## Work task:
Please copy every line below that contains the string "project".

## Source records:
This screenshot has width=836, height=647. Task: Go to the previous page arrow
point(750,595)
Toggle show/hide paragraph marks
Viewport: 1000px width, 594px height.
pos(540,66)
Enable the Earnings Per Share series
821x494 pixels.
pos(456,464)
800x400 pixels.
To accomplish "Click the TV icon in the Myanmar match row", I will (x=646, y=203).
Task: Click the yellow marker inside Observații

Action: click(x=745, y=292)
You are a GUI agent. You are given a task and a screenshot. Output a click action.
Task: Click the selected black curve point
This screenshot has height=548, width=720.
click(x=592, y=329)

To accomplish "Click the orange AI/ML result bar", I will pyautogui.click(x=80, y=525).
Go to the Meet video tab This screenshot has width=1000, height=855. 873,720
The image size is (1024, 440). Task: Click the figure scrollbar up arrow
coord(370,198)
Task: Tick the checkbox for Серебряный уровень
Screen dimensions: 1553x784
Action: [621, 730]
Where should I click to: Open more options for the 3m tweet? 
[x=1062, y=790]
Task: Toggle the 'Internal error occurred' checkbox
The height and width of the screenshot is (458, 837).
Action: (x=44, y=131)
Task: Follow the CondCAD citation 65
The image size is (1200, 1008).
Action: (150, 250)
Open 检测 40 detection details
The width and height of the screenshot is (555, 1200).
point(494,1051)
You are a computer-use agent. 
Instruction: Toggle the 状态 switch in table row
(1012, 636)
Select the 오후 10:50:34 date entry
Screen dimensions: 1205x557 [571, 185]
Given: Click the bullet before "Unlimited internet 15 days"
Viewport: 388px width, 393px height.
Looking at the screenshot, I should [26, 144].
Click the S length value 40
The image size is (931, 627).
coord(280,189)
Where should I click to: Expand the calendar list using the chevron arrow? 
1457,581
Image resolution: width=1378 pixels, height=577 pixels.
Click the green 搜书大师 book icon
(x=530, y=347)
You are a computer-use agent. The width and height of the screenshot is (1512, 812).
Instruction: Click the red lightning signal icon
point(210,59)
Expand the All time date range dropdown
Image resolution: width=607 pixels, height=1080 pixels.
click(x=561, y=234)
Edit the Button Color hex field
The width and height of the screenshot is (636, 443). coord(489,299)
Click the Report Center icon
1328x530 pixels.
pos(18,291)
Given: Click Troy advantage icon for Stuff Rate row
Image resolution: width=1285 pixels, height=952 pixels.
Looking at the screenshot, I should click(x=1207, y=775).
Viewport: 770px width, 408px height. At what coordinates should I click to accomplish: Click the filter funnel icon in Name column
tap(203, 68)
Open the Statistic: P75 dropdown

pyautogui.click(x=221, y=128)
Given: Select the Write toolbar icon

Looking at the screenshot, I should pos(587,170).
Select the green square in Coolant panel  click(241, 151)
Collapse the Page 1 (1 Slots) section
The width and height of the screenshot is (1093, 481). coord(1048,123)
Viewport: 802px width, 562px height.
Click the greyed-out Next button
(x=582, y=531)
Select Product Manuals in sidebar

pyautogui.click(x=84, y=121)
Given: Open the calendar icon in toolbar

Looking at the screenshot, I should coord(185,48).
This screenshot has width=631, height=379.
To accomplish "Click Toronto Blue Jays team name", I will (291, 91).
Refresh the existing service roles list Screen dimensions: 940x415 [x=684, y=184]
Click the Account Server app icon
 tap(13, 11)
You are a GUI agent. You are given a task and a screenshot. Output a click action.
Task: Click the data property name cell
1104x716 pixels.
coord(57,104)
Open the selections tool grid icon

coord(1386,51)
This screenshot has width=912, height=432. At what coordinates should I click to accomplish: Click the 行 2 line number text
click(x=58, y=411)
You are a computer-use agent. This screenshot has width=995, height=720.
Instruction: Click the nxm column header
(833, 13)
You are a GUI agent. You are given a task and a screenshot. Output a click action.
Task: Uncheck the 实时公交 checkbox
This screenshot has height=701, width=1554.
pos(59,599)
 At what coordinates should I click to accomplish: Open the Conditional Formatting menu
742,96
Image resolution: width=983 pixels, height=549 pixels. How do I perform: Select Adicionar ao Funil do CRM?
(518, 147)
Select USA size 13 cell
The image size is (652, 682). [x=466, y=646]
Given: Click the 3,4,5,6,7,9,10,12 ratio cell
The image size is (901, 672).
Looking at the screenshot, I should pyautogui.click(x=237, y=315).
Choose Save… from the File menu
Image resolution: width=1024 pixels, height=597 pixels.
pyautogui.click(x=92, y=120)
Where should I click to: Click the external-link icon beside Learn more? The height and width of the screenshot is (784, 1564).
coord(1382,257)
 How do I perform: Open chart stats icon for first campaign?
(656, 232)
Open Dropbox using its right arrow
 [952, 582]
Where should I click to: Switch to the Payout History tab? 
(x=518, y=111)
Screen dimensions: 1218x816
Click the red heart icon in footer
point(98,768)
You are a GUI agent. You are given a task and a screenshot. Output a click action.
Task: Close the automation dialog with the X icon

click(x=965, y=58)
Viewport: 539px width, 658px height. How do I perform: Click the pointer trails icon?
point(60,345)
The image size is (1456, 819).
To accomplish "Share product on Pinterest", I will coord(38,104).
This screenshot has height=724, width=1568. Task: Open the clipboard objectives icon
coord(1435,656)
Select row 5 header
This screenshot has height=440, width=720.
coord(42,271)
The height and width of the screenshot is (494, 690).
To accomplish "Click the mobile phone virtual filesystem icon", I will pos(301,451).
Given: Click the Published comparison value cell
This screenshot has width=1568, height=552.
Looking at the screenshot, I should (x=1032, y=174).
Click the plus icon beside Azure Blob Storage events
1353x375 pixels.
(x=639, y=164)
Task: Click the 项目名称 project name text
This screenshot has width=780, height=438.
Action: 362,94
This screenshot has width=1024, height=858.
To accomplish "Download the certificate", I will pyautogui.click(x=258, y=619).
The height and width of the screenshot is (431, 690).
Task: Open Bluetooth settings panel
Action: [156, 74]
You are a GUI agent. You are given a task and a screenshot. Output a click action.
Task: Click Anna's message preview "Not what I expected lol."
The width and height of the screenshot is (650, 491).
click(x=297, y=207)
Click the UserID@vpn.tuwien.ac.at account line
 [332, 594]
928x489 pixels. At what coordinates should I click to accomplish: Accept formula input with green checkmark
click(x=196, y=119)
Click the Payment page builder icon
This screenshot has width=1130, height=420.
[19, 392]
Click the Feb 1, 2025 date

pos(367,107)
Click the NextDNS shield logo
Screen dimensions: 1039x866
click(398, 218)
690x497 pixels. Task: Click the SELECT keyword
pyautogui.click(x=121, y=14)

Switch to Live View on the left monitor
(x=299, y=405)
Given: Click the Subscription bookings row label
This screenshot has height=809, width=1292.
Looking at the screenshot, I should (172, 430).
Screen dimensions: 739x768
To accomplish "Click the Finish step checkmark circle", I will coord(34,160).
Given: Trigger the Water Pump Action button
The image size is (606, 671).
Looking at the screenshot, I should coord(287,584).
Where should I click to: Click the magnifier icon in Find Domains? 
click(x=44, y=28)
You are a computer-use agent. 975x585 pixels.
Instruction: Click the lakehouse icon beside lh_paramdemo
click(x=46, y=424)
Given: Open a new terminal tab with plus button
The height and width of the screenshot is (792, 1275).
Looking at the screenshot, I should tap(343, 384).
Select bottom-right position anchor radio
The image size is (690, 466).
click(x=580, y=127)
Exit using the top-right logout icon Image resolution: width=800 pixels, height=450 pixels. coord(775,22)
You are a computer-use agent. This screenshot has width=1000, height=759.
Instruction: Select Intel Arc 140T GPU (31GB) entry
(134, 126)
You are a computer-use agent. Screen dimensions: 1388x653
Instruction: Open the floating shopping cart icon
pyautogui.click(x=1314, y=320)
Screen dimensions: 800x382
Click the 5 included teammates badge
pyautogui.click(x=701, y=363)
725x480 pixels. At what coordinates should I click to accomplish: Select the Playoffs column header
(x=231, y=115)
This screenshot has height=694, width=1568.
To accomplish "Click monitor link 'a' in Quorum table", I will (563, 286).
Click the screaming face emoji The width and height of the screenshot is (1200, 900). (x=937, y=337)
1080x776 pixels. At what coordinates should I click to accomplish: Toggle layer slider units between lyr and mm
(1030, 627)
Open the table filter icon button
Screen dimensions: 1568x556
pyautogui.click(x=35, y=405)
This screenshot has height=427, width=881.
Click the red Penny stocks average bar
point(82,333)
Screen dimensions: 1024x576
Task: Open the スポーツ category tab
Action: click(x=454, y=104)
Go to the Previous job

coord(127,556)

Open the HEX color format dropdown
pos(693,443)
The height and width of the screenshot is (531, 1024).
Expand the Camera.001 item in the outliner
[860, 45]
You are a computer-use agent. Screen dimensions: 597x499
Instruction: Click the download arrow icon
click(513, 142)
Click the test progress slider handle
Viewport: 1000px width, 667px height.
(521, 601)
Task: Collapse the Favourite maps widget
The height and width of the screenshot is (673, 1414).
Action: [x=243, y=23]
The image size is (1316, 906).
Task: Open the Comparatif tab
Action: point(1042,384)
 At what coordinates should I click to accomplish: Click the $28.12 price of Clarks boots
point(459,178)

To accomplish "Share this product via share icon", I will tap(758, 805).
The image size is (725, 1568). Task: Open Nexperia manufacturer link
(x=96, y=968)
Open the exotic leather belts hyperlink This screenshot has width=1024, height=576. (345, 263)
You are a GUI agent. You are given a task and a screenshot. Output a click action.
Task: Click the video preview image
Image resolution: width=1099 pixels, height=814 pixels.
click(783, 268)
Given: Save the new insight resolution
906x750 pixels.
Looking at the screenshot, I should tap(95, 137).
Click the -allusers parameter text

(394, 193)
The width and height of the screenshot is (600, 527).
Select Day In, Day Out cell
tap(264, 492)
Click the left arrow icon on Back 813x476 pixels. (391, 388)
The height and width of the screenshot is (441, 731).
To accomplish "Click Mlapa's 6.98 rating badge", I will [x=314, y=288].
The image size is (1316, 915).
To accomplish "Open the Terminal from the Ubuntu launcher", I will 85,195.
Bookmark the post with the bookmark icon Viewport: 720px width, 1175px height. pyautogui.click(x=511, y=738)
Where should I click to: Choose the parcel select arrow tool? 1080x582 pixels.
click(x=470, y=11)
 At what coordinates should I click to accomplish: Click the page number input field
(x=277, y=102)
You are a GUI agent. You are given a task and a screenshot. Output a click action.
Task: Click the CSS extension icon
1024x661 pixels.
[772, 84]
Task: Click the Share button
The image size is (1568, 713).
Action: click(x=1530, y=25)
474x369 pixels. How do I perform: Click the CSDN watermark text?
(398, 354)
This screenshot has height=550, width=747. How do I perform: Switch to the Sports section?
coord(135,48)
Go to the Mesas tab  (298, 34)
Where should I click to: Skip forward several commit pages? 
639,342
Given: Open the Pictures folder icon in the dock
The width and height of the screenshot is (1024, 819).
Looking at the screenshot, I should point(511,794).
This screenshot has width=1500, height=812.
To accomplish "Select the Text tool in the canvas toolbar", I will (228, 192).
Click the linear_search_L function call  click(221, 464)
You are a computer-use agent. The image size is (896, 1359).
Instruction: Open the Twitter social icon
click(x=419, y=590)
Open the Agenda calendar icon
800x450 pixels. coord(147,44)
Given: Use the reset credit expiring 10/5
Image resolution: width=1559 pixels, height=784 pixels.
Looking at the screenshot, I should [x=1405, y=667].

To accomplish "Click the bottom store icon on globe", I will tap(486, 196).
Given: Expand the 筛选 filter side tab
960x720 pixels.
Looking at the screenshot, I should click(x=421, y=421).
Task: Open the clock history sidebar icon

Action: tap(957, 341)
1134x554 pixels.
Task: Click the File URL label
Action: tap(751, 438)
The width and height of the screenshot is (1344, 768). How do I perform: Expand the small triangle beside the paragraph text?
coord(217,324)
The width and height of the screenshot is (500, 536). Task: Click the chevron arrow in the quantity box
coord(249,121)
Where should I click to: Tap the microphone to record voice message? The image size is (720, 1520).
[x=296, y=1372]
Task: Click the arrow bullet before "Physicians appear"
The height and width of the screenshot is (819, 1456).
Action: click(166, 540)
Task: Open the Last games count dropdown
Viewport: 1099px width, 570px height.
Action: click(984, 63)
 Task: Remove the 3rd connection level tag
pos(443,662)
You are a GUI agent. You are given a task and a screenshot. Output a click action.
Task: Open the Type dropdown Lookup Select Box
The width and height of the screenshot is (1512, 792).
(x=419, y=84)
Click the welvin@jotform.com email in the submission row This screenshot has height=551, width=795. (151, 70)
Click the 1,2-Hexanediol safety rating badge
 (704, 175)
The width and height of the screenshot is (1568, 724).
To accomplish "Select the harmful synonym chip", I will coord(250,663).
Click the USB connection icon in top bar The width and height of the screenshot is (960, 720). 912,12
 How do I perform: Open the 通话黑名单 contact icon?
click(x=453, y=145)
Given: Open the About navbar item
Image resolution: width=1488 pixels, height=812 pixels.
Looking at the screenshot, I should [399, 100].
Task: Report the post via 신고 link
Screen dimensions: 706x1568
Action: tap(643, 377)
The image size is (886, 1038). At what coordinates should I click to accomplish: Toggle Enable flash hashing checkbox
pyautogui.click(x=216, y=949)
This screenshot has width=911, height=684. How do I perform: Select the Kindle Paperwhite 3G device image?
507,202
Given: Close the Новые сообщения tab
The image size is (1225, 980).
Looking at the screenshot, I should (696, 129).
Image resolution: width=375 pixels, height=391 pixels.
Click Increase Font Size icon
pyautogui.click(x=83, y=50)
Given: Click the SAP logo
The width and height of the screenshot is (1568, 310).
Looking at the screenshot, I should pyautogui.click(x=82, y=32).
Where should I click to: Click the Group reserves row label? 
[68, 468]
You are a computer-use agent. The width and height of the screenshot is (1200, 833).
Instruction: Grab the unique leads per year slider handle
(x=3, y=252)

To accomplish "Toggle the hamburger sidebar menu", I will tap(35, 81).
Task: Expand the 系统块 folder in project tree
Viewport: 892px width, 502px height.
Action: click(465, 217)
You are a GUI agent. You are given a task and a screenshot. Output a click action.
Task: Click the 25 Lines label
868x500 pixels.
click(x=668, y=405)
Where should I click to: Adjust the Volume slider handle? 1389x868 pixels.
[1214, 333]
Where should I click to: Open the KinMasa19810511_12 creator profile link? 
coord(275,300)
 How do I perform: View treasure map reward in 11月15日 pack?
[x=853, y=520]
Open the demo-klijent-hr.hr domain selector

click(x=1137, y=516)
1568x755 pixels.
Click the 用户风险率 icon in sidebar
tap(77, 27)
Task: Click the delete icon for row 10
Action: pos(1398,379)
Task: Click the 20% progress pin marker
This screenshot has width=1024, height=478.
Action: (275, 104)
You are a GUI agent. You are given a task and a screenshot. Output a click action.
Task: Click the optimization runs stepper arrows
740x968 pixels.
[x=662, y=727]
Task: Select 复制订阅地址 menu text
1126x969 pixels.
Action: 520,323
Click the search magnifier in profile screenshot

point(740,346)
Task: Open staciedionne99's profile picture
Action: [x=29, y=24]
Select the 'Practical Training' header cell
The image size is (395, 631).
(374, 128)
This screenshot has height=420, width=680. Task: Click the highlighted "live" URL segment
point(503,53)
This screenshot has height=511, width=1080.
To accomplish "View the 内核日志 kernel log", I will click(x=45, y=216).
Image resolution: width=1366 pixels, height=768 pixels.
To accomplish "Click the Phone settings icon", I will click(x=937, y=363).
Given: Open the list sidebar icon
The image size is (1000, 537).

## Output for this exercise:
Task: Click the 项目名称 project name text
Task: Expand the 系统块 folder in project tree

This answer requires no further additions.